** DESCRIPTION OF THE TASK **
Set down the listing below verbatim, but only from its first line through the line containing "865x639 pixels.".

***

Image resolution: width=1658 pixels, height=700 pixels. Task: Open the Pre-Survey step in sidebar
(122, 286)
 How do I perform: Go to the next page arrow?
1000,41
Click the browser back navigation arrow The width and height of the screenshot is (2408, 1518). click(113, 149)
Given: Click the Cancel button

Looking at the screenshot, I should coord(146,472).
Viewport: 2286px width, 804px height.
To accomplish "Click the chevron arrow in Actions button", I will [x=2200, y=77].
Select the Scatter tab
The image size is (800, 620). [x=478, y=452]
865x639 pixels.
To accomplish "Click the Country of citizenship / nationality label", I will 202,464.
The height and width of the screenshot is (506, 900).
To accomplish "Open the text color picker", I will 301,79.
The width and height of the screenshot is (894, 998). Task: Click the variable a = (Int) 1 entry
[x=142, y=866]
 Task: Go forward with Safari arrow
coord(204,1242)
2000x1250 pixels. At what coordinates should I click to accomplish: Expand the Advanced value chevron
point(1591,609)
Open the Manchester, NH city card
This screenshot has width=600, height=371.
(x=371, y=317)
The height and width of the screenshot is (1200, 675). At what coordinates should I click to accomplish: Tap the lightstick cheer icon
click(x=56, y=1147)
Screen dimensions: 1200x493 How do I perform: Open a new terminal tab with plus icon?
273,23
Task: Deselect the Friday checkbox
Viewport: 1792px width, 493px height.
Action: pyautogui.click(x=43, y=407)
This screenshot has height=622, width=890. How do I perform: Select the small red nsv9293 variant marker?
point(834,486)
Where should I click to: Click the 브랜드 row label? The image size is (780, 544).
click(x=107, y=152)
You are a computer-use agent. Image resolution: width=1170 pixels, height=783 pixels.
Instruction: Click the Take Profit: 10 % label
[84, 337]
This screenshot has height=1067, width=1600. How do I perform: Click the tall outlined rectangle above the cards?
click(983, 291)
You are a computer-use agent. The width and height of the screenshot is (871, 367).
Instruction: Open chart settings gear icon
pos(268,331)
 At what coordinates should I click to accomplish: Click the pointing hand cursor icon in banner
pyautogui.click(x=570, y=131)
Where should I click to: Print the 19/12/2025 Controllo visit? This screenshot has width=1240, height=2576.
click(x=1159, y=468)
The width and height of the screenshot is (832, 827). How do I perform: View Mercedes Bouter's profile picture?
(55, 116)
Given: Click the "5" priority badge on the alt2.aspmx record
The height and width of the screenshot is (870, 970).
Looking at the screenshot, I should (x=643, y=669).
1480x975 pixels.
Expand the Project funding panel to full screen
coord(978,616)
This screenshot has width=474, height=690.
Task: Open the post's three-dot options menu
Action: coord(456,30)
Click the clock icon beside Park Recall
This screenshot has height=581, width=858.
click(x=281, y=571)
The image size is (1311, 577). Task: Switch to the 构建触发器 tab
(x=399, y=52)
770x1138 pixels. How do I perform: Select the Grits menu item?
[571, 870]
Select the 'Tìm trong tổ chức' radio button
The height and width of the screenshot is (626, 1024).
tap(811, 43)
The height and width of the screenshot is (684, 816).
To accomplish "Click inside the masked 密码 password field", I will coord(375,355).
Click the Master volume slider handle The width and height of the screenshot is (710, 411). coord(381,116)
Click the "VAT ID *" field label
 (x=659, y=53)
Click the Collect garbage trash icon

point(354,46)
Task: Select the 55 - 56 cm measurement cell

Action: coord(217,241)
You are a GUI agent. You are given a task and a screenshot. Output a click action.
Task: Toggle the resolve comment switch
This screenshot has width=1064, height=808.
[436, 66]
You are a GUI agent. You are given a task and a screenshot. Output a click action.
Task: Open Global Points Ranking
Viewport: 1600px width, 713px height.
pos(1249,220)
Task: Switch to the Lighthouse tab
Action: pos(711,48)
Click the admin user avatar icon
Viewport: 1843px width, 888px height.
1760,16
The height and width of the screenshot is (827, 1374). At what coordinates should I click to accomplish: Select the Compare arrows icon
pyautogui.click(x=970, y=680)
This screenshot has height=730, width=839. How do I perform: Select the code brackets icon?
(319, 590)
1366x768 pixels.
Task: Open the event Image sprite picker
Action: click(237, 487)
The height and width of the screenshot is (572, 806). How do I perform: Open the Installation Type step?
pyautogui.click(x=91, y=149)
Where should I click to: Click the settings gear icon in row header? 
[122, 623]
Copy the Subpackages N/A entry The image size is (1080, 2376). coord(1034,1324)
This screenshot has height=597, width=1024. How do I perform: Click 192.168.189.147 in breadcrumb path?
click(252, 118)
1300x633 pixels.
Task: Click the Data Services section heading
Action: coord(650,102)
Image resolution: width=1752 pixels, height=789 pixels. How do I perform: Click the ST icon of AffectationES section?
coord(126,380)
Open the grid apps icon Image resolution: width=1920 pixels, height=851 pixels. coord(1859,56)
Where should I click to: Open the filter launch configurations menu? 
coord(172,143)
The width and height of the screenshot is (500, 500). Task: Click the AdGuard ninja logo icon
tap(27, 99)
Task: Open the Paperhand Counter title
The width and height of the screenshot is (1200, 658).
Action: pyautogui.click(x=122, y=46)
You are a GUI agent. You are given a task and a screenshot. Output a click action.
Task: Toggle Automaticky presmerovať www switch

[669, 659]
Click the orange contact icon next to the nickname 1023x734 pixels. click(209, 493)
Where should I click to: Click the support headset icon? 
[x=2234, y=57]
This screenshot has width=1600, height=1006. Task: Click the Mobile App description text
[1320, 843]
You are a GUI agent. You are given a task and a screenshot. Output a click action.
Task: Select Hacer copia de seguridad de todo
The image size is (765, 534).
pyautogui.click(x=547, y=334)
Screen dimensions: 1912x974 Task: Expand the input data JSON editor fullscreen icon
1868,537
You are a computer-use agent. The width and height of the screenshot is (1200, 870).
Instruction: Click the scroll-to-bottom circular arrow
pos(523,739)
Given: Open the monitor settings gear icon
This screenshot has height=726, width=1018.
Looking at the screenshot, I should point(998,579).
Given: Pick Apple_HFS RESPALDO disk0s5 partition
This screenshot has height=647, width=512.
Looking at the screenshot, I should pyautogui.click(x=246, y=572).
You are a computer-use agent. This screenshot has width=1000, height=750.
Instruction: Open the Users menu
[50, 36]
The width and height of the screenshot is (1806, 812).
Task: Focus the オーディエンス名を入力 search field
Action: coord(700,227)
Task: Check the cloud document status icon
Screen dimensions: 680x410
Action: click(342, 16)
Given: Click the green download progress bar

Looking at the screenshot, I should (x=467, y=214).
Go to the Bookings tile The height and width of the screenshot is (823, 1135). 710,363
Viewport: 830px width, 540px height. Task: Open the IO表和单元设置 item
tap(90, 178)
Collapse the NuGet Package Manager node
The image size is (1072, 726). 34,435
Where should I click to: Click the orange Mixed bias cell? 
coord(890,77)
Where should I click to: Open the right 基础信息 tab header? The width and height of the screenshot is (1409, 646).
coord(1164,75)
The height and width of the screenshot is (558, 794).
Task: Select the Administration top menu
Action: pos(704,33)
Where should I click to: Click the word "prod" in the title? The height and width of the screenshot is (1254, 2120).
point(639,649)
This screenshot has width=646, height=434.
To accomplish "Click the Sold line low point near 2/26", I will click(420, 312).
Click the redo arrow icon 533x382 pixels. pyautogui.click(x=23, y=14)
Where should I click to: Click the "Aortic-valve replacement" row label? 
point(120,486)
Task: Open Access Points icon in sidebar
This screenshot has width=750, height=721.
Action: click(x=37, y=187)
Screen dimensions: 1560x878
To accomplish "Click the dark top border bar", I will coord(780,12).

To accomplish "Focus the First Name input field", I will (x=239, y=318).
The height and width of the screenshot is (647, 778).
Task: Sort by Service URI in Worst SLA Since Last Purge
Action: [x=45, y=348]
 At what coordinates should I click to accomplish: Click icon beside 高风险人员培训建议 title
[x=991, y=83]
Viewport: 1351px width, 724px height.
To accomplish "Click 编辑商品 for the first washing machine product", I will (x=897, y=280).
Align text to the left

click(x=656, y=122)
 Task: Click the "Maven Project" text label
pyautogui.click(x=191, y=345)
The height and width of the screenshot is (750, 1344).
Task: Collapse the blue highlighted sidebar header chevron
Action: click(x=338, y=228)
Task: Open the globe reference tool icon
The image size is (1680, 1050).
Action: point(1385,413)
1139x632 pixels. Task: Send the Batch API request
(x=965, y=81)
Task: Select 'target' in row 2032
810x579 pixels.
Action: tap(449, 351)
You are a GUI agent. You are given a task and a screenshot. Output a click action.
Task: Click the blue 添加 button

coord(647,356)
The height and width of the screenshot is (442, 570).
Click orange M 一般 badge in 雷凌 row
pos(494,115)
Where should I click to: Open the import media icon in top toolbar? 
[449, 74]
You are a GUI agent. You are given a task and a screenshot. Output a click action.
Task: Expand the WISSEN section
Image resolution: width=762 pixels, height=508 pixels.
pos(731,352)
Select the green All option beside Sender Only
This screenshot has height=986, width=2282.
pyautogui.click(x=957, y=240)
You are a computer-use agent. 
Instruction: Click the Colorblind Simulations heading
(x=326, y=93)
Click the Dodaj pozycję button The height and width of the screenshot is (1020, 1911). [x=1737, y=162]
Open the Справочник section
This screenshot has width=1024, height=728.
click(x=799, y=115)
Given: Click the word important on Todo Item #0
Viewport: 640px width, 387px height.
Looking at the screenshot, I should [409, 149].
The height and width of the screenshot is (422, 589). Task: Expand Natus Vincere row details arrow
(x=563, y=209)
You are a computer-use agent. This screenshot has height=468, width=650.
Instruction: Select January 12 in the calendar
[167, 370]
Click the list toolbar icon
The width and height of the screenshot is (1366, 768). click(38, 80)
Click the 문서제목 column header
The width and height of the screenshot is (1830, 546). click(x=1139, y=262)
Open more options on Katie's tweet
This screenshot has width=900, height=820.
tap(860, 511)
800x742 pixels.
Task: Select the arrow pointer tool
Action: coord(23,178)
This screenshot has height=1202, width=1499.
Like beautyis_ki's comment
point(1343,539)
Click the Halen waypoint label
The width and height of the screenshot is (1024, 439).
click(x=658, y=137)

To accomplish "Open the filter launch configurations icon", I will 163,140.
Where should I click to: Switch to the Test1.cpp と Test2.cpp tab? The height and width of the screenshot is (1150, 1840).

***

** ANSWER BELOW **
Image resolution: width=1658 pixels, height=700 pixels. Task: Open the Pre-Survey step in sidebar
(122, 286)
 How do I perform: Go to the next page arrow?
1000,41
Click the browser back navigation arrow The width and height of the screenshot is (2408, 1518). click(113, 149)
Given: Click the Cancel button

Looking at the screenshot, I should coord(146,472).
Viewport: 2286px width, 804px height.
To accomplish "Click the chevron arrow in Actions button", I will [x=2200, y=77].
Select the Scatter tab
The image size is (800, 620). [x=478, y=452]
865x639 pixels.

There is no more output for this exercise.